Dataset records
◆ ◆ ◆

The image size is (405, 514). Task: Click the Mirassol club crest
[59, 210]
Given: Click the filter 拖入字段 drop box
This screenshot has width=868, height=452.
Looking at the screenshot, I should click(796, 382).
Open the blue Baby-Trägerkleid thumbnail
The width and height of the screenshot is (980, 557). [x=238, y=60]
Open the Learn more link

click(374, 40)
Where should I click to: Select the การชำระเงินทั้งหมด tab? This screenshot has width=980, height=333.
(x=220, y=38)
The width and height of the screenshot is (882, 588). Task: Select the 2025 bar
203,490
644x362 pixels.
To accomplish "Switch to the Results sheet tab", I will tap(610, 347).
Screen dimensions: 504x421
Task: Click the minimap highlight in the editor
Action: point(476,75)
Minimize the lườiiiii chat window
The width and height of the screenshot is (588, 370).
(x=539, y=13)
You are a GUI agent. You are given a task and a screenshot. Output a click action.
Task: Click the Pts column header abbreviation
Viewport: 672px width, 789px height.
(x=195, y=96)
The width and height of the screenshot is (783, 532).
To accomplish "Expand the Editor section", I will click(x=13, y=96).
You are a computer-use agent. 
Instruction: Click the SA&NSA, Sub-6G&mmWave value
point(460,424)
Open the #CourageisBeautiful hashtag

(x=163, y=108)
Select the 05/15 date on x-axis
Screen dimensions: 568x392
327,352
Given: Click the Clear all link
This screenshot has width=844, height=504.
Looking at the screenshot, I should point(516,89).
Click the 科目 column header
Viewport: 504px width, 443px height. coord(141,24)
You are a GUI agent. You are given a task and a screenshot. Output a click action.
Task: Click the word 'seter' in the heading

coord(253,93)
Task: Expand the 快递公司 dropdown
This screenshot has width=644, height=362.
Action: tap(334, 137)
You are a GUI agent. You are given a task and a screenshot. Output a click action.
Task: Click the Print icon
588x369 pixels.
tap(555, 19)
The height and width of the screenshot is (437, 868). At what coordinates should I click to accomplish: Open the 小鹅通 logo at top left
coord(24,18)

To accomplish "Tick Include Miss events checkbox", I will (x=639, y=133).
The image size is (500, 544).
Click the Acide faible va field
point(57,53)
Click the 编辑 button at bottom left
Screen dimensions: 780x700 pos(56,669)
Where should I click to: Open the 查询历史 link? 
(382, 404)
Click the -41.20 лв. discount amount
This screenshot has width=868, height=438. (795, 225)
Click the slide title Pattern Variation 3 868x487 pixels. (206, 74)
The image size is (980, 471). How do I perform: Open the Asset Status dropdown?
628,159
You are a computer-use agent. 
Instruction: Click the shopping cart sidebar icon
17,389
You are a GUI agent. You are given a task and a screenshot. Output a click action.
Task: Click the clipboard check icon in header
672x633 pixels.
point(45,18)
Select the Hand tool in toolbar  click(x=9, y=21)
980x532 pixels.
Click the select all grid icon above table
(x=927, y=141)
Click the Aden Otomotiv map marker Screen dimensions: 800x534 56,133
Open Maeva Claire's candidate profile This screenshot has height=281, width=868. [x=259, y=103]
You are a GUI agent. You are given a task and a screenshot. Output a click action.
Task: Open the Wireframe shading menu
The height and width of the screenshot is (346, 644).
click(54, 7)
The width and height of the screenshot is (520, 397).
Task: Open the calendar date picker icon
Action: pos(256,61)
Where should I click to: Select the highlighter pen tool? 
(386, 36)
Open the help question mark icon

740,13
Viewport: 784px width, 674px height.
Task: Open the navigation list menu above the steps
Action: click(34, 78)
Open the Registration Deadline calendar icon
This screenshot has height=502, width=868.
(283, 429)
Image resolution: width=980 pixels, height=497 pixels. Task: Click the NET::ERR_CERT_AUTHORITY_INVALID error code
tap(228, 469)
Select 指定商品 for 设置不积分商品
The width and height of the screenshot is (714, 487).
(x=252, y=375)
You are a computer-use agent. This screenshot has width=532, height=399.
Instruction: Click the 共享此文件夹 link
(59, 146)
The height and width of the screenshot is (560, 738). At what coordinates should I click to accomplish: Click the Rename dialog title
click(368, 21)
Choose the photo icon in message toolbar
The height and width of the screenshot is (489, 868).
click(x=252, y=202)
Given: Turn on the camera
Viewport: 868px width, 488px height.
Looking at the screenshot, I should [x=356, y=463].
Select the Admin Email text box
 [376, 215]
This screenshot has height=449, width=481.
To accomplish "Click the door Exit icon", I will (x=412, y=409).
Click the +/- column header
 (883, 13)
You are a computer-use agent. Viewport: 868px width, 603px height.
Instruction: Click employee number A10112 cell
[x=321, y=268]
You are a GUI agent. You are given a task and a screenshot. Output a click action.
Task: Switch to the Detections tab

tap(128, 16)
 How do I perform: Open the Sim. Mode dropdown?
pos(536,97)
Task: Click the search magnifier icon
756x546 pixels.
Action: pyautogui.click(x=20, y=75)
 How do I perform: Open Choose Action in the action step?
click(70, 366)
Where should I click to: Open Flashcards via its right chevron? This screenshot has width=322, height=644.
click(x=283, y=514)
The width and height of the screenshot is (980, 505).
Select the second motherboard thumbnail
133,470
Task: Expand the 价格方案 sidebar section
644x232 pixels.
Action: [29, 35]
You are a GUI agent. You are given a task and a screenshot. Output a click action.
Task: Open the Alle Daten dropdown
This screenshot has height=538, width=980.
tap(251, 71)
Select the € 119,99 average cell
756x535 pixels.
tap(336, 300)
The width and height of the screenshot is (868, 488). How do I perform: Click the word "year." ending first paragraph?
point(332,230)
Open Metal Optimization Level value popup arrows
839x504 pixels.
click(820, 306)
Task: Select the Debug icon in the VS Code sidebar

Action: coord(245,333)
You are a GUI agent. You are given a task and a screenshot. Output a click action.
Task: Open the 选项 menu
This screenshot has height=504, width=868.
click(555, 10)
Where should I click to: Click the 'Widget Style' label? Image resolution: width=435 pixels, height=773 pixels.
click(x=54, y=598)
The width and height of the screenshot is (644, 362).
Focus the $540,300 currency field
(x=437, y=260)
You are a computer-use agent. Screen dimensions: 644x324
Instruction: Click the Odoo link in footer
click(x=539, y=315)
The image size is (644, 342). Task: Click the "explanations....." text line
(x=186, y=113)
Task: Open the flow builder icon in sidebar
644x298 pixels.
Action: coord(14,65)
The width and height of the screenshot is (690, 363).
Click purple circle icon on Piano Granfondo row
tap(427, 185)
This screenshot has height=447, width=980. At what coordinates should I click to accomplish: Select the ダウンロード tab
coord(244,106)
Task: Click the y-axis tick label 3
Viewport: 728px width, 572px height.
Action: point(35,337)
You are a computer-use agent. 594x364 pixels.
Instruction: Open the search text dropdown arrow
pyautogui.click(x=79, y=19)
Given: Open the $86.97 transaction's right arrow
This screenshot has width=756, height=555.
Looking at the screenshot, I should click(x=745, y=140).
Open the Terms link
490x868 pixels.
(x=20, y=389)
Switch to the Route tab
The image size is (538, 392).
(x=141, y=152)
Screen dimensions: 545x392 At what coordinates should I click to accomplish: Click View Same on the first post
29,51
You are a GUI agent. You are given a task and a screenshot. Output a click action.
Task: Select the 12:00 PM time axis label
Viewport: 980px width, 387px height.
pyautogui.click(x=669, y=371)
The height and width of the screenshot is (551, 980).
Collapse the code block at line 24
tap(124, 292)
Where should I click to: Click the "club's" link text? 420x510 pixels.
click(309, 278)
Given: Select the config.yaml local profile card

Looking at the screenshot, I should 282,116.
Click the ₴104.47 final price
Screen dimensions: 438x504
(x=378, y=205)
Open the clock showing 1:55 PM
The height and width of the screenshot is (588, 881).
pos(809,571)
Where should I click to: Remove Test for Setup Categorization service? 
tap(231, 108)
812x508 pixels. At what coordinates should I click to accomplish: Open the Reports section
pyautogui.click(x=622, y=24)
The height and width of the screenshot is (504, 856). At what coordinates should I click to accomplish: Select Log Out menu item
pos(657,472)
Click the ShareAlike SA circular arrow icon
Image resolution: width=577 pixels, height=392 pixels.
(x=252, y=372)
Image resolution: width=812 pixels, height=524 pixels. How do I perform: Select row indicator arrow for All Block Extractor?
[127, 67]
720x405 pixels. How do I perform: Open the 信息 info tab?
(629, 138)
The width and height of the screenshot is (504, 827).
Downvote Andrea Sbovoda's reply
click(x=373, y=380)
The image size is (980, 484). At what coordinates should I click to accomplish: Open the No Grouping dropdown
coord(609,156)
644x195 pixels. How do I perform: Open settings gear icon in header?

◆ ◆ ◆

WHAT TO DO:
Format every line of the records from the one containing "Given: Select the" down to the one containing "pos(657,472)", both included, as a Markdown table with the columns Row and Line. Number the rows in order and leave out blank lines.

TASK RESPONSE:
| Row | Line |
|---|---|
| 1 | Given: Select the config.yaml local profile card |
| 2 | Looking at the screenshot, I should 282,116. |
| 3 | Click the ₴104.47 final price |
| 4 | Screen dimensions: 438x504 |
| 5 | (x=378, y=205) |
| 6 | Open the clock showing 1:55 PM |
| 7 | The height and width of the screenshot is (588, 881). |
| 8 | pos(809,571) |
| 9 | Where should I click to: Remove Test for Setup Categorization service?  |
| 10 | tap(231, 108) |
| 11 | 812x508 pixels. At what coordinates should I click to accomplish: Open the Reports section |
| 12 | pyautogui.click(x=622, y=24) |
| 13 | The height and width of the screenshot is (504, 856). At what coordinates should I click to accomplish: Select Log Out menu item |
| 14 | pos(657,472) |